* _What the task asks_
Please rewrite the items below as a JSON list of strings, one string per line with blank lines omitted, covering only the stretch from the line containing "coordinates (153, 355)." through the line containing "ylabel-3d: Y (cm)".

* _Supplied material_
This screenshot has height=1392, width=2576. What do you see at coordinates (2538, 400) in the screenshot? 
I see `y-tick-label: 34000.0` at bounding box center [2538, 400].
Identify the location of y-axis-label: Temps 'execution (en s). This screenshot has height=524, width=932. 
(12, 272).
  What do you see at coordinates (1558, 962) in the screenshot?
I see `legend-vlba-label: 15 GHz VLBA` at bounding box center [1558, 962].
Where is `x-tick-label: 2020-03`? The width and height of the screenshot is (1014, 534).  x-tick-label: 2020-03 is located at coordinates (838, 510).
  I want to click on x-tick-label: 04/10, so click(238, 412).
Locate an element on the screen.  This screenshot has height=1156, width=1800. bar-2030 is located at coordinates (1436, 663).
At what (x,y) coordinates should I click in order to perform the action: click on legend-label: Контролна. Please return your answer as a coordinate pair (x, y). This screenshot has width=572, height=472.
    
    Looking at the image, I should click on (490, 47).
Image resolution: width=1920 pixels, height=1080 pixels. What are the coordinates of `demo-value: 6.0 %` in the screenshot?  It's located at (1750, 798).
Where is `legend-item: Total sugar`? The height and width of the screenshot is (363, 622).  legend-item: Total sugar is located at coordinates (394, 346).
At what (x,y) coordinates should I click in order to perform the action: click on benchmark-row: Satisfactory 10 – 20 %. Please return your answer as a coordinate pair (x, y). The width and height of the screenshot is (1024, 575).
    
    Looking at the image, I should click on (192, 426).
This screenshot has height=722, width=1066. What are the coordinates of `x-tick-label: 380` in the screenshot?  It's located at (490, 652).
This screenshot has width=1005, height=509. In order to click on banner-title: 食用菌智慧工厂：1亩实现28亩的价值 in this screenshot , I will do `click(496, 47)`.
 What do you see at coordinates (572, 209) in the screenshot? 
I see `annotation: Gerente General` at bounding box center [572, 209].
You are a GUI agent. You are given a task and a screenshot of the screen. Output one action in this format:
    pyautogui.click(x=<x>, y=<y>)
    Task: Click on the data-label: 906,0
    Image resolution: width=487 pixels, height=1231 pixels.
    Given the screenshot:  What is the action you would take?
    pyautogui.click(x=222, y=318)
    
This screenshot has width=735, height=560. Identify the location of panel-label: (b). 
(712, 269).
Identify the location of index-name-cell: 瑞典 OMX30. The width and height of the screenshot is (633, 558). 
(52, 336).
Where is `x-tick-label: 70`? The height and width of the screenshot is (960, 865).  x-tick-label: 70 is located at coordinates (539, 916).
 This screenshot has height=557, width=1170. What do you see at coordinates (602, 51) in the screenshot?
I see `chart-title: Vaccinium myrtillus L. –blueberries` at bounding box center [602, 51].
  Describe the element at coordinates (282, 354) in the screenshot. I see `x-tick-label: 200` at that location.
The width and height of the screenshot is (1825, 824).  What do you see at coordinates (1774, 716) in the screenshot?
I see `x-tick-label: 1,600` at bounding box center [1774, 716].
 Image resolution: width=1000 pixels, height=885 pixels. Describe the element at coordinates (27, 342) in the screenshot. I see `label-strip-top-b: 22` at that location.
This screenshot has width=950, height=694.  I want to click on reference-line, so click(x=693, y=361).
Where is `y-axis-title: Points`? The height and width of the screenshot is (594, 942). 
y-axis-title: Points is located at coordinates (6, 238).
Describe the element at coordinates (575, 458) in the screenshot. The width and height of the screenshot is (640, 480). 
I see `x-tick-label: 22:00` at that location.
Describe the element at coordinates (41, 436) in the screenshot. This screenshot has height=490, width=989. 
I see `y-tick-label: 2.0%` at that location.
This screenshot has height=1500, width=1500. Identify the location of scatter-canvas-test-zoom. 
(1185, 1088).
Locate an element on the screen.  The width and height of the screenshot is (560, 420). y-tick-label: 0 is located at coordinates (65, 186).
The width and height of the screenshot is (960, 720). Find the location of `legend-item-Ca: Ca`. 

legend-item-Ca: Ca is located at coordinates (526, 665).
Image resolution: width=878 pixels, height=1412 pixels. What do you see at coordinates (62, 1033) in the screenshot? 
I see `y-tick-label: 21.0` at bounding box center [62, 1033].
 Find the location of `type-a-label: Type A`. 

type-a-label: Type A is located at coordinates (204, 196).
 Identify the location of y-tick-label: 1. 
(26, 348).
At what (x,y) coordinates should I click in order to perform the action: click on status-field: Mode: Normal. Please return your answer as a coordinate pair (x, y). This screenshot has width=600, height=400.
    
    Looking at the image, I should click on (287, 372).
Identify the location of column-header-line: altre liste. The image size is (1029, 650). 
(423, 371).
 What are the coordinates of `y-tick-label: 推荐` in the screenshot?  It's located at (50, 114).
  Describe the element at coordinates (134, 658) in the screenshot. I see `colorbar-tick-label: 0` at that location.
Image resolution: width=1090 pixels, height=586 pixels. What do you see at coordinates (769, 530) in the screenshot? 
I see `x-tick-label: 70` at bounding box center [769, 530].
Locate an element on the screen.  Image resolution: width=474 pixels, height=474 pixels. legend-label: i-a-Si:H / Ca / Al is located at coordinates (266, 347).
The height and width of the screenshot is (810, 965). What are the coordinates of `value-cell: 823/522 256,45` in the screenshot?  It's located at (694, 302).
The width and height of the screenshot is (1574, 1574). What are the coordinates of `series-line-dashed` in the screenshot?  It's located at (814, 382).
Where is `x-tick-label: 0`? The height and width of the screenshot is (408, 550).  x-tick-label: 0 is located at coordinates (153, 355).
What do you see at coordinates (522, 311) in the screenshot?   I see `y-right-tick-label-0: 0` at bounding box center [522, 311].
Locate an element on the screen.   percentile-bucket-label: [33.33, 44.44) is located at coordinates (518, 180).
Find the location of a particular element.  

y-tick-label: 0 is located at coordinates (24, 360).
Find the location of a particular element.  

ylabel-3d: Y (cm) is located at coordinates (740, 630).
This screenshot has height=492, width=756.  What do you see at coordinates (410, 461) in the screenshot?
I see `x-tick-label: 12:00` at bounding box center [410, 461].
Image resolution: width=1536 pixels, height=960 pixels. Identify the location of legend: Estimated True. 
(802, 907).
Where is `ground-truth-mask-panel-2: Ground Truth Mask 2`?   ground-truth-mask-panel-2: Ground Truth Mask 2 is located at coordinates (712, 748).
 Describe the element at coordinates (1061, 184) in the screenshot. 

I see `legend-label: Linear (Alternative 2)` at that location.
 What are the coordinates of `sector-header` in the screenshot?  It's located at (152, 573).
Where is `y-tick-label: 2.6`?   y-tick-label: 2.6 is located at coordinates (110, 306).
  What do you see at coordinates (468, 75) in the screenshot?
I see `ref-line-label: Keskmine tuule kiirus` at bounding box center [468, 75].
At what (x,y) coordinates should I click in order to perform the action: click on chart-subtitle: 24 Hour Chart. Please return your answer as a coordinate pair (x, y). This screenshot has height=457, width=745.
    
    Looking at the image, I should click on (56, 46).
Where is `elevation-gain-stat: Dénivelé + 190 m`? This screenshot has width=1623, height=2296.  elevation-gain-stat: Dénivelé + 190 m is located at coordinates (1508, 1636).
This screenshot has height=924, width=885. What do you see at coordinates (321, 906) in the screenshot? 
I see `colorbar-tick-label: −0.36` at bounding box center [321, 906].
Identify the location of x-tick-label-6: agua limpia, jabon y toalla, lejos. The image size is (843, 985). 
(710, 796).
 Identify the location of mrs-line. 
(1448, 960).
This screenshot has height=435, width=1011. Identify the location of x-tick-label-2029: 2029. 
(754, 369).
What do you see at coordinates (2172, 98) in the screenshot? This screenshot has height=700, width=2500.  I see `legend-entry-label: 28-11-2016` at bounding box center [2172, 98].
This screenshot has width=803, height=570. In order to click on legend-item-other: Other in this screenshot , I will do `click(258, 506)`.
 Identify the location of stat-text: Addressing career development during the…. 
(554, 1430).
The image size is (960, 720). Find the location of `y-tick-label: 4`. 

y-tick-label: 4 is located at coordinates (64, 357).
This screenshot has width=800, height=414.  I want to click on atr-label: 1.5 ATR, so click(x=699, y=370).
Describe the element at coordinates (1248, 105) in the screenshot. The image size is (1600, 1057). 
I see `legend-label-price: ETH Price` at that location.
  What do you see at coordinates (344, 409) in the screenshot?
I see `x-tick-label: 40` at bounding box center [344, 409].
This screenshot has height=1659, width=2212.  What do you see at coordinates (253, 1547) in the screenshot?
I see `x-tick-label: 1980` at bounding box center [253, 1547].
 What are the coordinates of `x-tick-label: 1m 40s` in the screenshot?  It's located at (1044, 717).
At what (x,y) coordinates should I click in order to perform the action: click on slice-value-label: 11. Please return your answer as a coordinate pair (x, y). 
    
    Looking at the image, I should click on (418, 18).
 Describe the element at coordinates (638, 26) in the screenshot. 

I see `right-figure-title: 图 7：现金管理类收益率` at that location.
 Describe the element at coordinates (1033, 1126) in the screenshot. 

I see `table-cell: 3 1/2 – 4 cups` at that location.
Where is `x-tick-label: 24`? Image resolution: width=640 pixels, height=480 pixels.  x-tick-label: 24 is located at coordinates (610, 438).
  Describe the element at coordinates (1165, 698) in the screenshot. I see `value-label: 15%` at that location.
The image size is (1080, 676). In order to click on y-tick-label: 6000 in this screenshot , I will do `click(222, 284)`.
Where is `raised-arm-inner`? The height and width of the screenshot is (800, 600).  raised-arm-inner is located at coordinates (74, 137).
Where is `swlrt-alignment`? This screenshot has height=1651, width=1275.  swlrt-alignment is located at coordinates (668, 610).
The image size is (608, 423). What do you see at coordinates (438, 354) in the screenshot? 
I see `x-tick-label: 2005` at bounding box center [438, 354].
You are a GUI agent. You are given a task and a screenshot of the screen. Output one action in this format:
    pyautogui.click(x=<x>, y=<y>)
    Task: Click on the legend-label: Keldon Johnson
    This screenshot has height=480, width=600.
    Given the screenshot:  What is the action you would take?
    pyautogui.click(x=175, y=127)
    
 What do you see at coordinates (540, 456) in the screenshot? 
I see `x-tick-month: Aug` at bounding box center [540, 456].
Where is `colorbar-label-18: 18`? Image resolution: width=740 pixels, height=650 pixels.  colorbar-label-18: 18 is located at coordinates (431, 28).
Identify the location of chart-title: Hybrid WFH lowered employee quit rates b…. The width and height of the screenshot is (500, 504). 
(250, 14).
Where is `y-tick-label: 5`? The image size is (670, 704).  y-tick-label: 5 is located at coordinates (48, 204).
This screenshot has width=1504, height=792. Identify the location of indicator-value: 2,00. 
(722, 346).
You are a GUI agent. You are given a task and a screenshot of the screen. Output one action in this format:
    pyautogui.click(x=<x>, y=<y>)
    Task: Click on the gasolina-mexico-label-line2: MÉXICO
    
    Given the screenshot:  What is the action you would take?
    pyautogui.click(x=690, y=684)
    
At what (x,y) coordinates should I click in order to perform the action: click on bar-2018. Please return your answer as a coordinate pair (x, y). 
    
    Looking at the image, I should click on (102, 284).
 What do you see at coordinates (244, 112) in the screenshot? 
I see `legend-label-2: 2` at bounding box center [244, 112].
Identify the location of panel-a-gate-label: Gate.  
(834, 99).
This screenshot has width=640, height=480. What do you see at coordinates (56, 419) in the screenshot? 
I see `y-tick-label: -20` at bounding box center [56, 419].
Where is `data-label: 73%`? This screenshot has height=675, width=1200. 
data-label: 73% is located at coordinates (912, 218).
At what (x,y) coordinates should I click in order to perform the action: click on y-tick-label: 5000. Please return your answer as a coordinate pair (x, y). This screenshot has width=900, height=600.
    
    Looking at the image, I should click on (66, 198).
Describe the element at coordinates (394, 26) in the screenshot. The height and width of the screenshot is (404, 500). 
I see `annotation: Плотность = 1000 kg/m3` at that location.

* _Solution_
[
  "Where is `x-tick-label: 0`? The height and width of the screenshot is (408, 550).  x-tick-label: 0 is located at coordinates (153, 355).",
  "What do you see at coordinates (522, 311) in the screenshot?   I see `y-right-tick-label-0: 0` at bounding box center [522, 311].",
  "Locate an element on the screen.   percentile-bucket-label: [33.33, 44.44) is located at coordinates (518, 180).",
  "Find the location of a particular element.  ",
  "y-tick-label: 0 is located at coordinates (24, 360).",
  "Find the location of a particular element.  ",
  "ylabel-3d: Y (cm) is located at coordinates (740, 630)."
]